Rinman's green
- Names: Other names Cinnabar green; Turquoise green; Rinman's green; Rinmann's green; Zinc green;

Properties
- Chemical formula: Zn_{1−x}Co_{x}O
- Solubility in water: Insoluble

= Cobalt green =

Cobalt green is an ambiguous term for either of two families of green inorganic pigments. Both are obtained by doping cobalt(II) oxide into colorless host oxides.

==Spinel-based cobalt green==
Doping Co(II) into Mg(II) and Zn(II) sites of Mg_{2}TiO_{4} and Zn_{2}TiO_{4}, respectively gives one family of cobalt greens. These materials adopt the spinel structure.

== Rinman's green==

Rinman's green, also referred to as Rinmann's green, is obtained by doping cobalt(II) oxide into zinc oxide. Sven Rinman, a Swedish chemist, discovered this compound in 1780. Zinc oxide–derived pigments have been used in many industries and processes. It is rarely used because it is a weak chromophore and relatively expensive compared to chromium(III) oxide.

The structure and color of compositions Zn_{1−x}Co_{x}O depends on the value of x.

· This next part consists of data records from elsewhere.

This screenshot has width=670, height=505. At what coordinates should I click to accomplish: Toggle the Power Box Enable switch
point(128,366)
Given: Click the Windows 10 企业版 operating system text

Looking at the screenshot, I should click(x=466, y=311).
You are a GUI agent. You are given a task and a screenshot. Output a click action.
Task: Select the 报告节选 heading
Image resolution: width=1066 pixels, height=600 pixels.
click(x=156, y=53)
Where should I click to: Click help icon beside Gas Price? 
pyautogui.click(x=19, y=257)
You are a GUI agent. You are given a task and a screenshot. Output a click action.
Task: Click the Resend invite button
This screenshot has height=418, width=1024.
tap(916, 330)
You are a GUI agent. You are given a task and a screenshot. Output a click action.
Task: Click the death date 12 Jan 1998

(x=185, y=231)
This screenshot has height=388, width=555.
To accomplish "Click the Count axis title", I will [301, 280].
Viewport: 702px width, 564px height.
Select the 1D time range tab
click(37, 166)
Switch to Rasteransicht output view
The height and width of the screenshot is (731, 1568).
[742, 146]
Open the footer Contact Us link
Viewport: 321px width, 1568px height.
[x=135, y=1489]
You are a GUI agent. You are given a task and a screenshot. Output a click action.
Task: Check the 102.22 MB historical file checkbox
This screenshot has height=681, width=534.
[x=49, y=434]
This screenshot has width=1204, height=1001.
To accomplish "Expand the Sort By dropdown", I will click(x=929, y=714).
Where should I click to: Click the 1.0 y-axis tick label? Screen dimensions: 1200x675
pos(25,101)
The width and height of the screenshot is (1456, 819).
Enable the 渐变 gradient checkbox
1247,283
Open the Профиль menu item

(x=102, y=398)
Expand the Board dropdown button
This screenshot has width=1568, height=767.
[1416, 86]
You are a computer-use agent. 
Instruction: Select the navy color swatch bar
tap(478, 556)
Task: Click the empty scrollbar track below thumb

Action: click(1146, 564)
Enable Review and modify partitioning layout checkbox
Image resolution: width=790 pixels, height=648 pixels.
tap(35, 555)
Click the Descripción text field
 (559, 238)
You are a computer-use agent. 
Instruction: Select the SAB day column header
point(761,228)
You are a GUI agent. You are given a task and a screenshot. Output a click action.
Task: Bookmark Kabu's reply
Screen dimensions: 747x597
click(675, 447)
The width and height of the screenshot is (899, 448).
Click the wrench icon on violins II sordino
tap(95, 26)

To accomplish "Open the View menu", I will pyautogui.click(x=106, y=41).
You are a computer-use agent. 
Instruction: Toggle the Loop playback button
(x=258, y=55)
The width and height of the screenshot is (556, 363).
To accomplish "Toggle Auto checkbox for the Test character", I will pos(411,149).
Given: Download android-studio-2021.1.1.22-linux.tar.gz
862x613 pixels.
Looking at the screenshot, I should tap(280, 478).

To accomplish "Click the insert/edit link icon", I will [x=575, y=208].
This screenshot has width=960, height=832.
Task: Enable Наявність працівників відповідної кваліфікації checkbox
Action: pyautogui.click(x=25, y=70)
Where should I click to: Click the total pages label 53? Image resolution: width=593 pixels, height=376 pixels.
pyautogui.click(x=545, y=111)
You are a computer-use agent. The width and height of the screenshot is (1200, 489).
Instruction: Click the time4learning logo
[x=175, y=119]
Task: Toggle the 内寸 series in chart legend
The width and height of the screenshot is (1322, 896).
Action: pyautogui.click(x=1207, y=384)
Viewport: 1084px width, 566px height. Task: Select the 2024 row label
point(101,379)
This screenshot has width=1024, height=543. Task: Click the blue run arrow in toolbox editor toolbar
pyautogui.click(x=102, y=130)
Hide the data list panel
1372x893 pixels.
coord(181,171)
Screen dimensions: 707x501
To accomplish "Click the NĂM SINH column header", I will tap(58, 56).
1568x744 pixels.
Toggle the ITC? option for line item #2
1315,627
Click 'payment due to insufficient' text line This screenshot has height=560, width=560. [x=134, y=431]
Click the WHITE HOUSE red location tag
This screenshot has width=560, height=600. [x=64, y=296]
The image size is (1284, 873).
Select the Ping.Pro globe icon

For x ≤ 0.3, the material adopts the Wurtzite structure (of ZnO) and is intensely green. For x ≥ 0.7, the material has the sodium chloride structure (of CoO) and is pink. Intermediate values of x give a mixture of the two phases.

Cobalt green has been tested for use in "spintronic" devices. Cobalt green is attractive in this application because it is magnetic at room temperature.